Question

Write the fractions in terms of the LCM of the denominators.$$\frac{x}{x^{2}+x-6}, \frac{2 x}{x^{2}-9}$$

Answer

**step1** Understanding the Problem

The problem asks us to rewrite two given algebraic fractions so that they share the Least Common Multiple (LCM) of their denominators as their new denominator. The two fractions are $$\frac{x}{x^{2}+x-6}$$ and $$\frac{2 x}{x^{2}-9}$$.

**step2** Factoring the First Denominator

First, we need to factor the denominator of the first fraction, which is $$x^{2}+x-6$$.
To factor this quadratic expression, we look for two numbers that multiply to -6 and add up to 1 (the coefficient of x). These numbers are 3 and -2.
So, $$x^{2}+x-6 = (x+3)(x-2)$$.

**step3** Factoring the Second Denominator

Next, we factor the denominator of the second fraction, which is $$x^{2}-9$$.
This is a difference of squares, which follows the pattern $$a^2 - b^2 = (a-b)(a+b)$$. Here, $$a=x$$ and $$b=3$$.
So, $$x^{2}-9 = (x-3)(x+3)$$.

Question1.step4 (Finding the Least Common Multiple (LCM) of the Denominators)

Now we have the factored denominators:
For the first fraction: $$(x+3)(x-2)$$
For the second fraction: $$(x-3)(x+3)$$
To find the LCM, we include all unique factors, using the highest power if any factor appears more than once.
The unique factors are $$(x+3)$$, $$(x-2)$$, and $$(x-3)$$.
Therefore, the LCM of the denominators is $$(x+3)(x-2)(x-3)$$.

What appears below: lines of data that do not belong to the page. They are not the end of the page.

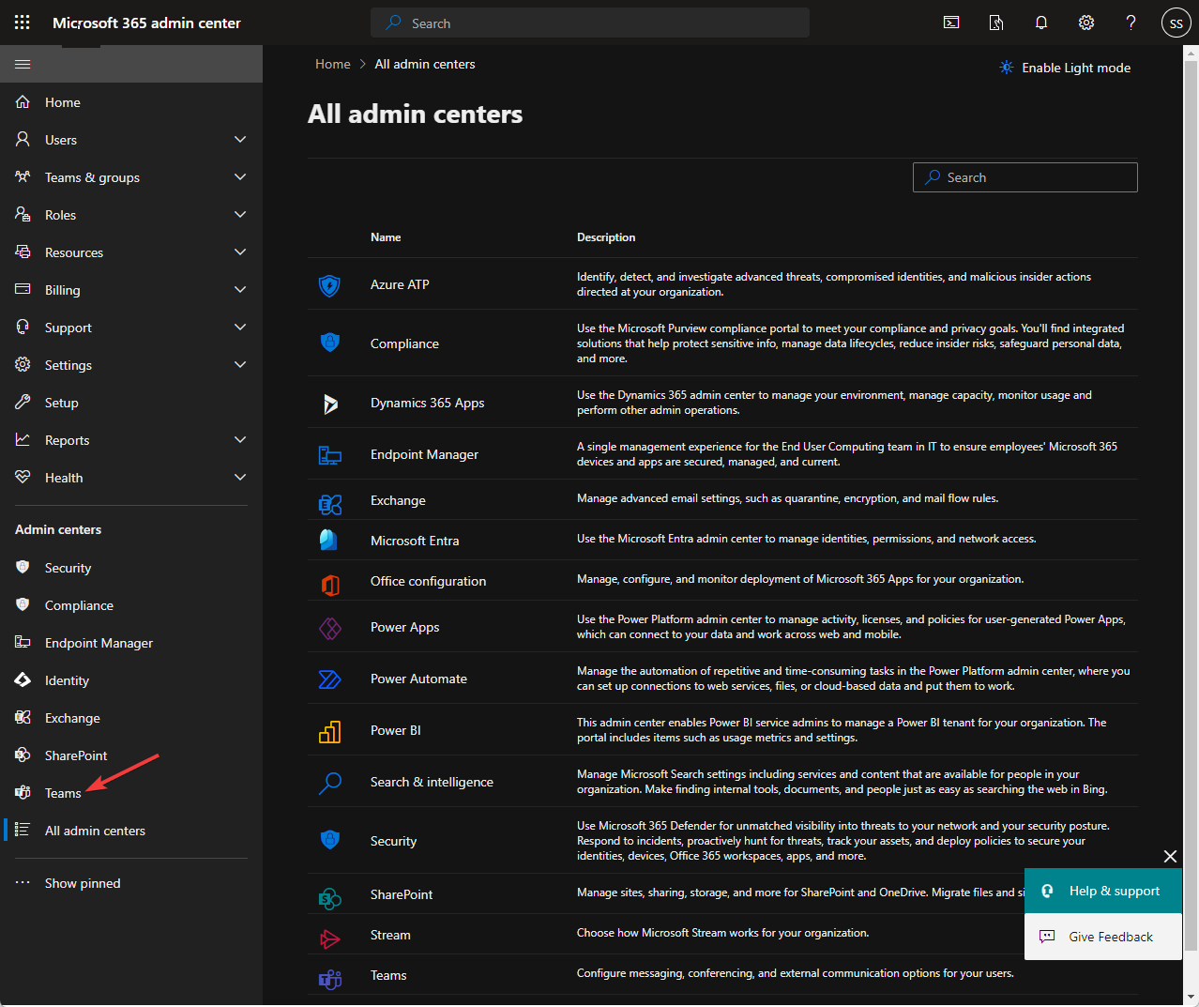Screen dimensions: 1199x1007
Task: Enable Light mode toggle
Action: (1065, 68)
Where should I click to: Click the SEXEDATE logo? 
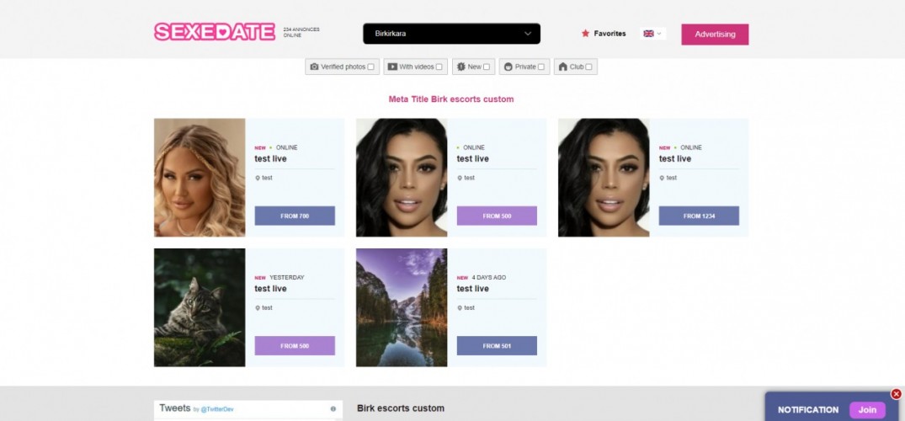pos(215,32)
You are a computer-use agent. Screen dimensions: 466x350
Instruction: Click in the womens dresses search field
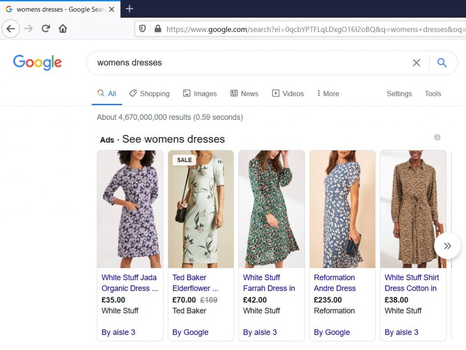coord(246,63)
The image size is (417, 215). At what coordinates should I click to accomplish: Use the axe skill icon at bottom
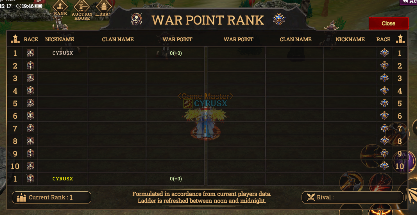click(351, 183)
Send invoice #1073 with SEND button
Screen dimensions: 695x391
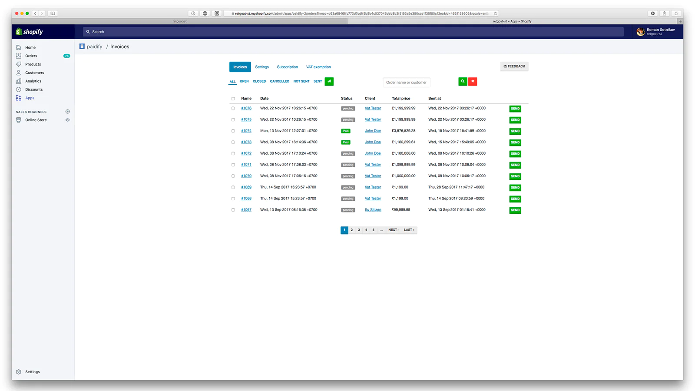coord(515,142)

**step5** Rewriting the First Fraction

We will now rewrite the first fraction, $$\frac{x}{x^{2}+x-6}$$, with the LCM as its denominator.
Its original denominator is $$(x+3)(x-2)$$. To transform this into the LCM, $$(x+3)(x-2)(x-3)$$, we need to multiply it by $$(x-3)$$.
To keep the fraction equivalent, we must multiply both the numerator and the denominator by $$(x-3)$$.
$$\frac{x}{(x+3)(x-2)} = \frac{x \times (x-3)}{(x+3)(x-2) \times (x-3)} = \frac{x(x-3)}{(x+3)(x-2)(x-3)}$$
Expanding the numerator, we get $$\frac{x^2 - 3x}{(x+3)(x-2)(x-3)}$$.

**step6** Rewriting the Second Fraction

Finally, we rewrite the second fraction, $$\frac{2 x}{x^{2}-9}$$, with the LCM as its denominator.
Its original denominator is $$(x-3)(x+3)$$. To transform this into the LCM, $$(x+3)(x-2)(x-3)$$, we need to multiply it by $$(x-2)$$.
To keep the fraction equivalent, we must multiply both the numerator and the denominator by $$(x-2)$$.
$$\frac{2 x}{(x-3)(x+3)} = \frac{2 x \times (x-2)}{(x-3)(x+3) \times (x-2)} = \frac{2x(x-2)}{(x-3)(x+3)(x-2)}$$
Expanding the numerator, we get $$\frac{2x^2 - 4x}{(x-3)(x+3)(x-2)}$$.